§ Task item
Give the total of lines holding the word "will" in the records below, and nothing else.

§ The input
::::::::

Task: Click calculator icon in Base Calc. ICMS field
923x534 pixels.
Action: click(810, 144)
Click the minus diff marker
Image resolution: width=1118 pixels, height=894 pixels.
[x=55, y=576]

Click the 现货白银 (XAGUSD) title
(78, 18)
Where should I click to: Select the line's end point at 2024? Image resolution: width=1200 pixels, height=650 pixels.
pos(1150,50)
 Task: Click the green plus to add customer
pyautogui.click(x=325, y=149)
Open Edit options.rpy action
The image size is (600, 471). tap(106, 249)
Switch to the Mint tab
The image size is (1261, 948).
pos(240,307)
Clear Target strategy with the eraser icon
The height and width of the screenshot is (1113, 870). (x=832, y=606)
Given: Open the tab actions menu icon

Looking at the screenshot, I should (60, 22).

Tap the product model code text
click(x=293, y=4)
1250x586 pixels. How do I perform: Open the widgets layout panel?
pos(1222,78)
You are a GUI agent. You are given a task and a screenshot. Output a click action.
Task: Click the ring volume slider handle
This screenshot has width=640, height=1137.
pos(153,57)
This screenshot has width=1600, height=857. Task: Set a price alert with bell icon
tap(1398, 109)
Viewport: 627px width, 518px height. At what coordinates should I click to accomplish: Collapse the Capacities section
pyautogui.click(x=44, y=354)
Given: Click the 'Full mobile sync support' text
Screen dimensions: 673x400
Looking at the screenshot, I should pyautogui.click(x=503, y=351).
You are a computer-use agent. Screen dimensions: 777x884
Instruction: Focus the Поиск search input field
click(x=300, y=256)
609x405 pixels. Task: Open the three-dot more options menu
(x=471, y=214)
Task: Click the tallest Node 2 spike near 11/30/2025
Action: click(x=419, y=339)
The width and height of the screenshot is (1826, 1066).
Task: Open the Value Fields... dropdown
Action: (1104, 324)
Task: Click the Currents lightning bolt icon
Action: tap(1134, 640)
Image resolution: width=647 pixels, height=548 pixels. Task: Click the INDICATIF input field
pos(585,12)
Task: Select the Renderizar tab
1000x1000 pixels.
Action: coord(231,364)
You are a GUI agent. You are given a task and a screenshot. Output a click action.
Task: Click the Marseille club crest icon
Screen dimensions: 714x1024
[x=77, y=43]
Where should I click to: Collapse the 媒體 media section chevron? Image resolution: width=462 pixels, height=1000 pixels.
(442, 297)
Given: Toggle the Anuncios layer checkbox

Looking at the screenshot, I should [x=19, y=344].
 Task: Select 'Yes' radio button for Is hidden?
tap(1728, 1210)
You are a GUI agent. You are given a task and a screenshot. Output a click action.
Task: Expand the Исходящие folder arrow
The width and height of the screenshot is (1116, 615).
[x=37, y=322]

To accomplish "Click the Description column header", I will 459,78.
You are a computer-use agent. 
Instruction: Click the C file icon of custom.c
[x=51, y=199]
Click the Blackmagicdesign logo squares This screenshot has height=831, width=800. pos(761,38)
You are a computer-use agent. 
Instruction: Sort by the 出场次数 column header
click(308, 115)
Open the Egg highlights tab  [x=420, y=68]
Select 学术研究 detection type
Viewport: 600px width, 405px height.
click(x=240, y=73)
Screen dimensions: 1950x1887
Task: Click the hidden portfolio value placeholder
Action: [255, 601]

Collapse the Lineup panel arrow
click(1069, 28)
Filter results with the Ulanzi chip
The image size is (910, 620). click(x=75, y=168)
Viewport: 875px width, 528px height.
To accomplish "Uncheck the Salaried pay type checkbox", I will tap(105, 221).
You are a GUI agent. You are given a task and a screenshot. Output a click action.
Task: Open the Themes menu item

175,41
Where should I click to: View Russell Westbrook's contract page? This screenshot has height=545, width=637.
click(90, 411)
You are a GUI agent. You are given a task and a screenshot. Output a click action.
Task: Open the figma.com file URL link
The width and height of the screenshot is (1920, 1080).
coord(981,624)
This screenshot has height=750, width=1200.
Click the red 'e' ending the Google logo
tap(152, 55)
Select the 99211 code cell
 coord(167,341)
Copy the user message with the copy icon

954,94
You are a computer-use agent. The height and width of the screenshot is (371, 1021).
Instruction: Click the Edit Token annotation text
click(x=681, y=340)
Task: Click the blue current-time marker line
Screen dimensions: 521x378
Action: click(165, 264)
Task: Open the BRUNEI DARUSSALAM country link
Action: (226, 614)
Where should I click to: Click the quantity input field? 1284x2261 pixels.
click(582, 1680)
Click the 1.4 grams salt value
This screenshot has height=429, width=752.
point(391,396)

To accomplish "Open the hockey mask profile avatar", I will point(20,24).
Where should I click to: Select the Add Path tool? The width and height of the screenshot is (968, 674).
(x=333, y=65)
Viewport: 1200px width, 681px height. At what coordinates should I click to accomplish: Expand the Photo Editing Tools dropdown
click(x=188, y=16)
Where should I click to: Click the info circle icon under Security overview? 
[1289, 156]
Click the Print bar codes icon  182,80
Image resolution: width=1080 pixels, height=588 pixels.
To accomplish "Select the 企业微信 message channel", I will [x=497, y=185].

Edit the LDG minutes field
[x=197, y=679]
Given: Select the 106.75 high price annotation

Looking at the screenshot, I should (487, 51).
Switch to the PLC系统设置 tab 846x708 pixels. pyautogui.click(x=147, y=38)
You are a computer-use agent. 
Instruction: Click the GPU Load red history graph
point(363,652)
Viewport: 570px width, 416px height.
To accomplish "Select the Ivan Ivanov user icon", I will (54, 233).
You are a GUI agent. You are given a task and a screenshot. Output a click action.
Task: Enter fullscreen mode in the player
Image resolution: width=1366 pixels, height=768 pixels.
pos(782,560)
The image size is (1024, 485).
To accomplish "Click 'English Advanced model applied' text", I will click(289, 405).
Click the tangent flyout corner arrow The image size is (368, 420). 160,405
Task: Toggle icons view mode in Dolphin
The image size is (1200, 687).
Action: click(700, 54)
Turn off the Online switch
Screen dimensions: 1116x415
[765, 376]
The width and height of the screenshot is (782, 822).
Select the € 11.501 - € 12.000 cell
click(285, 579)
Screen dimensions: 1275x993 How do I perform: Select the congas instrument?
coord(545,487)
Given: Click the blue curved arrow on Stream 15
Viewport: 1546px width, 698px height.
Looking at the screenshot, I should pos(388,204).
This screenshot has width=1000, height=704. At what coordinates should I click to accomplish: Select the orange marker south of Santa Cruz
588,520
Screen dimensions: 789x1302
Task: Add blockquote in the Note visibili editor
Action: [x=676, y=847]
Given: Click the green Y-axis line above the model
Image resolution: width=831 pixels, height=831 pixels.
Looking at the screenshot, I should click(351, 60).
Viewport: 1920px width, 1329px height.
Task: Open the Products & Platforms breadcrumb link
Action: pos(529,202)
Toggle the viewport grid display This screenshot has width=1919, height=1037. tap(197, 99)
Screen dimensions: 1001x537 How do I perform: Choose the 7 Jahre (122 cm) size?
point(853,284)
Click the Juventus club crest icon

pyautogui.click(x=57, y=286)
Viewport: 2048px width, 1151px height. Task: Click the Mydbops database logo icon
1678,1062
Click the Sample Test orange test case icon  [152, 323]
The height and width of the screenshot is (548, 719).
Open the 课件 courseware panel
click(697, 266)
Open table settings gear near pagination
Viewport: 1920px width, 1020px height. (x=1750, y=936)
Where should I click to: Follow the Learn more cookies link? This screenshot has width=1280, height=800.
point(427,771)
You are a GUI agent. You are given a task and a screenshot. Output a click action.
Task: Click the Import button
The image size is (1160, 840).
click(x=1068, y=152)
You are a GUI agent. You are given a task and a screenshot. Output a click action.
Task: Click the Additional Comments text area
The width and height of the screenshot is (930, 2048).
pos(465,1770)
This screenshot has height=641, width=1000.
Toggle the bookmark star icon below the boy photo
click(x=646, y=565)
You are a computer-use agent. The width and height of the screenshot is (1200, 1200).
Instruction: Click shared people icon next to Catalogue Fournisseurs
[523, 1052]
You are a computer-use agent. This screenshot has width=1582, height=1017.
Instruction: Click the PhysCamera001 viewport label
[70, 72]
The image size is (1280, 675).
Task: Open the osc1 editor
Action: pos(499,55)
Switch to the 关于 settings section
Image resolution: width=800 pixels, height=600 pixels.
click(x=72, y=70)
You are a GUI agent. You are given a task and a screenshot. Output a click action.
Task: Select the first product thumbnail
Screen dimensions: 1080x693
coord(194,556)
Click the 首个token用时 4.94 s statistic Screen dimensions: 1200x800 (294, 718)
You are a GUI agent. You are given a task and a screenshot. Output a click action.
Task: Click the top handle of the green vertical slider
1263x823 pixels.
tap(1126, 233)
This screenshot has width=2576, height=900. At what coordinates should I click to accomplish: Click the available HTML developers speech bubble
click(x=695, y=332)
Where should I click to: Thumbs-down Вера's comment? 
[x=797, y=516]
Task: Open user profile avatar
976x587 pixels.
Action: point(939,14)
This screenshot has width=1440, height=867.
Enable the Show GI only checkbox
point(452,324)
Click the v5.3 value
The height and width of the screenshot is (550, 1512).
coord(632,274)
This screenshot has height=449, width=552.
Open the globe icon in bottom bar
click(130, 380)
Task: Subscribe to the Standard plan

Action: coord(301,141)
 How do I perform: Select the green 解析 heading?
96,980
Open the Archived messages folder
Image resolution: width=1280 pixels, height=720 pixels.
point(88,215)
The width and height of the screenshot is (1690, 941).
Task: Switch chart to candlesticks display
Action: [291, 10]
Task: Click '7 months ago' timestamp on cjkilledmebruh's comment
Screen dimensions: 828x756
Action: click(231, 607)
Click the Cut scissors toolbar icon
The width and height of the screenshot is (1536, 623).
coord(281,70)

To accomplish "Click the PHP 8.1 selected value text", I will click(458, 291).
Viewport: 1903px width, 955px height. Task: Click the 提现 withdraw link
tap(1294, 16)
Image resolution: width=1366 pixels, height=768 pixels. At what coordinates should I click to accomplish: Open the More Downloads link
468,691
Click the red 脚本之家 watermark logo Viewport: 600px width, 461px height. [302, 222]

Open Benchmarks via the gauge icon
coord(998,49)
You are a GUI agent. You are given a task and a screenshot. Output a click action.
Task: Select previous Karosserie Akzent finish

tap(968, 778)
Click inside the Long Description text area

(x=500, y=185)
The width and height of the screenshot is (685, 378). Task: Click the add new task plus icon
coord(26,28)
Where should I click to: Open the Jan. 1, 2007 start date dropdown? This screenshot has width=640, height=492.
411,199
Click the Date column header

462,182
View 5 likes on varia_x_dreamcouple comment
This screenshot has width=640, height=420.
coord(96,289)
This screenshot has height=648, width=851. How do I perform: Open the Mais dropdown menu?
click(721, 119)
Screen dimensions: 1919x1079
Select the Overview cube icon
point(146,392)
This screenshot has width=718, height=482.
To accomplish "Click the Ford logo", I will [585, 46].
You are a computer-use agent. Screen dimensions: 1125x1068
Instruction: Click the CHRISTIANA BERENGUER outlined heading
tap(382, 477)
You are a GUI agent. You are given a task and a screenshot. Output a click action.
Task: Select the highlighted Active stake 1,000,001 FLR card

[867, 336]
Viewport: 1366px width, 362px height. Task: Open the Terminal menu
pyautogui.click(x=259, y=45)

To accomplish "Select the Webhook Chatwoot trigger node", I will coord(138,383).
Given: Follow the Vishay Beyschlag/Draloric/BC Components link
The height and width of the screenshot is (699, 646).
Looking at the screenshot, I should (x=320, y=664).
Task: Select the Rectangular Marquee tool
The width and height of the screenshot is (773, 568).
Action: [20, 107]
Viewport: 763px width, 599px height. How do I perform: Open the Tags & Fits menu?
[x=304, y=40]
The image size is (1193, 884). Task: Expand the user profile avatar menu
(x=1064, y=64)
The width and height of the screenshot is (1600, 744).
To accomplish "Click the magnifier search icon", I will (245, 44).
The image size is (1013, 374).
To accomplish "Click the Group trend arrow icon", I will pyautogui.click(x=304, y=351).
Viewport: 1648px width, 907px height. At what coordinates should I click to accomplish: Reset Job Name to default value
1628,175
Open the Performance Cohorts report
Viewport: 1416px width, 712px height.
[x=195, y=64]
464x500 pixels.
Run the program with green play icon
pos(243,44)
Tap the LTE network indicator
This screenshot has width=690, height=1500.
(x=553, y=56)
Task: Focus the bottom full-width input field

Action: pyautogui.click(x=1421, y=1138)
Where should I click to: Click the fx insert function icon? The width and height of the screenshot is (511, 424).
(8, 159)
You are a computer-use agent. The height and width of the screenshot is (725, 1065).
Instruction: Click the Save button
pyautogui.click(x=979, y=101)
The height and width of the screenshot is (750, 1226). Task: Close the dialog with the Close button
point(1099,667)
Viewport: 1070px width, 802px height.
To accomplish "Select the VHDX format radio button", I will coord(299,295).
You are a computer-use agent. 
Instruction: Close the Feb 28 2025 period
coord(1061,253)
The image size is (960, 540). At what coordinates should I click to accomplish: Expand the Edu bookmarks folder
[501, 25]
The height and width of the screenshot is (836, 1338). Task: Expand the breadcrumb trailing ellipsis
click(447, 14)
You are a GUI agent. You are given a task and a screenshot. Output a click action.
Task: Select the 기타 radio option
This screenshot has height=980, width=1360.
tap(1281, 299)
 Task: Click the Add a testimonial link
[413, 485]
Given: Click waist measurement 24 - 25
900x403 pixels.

::::::::

§ Solution below
12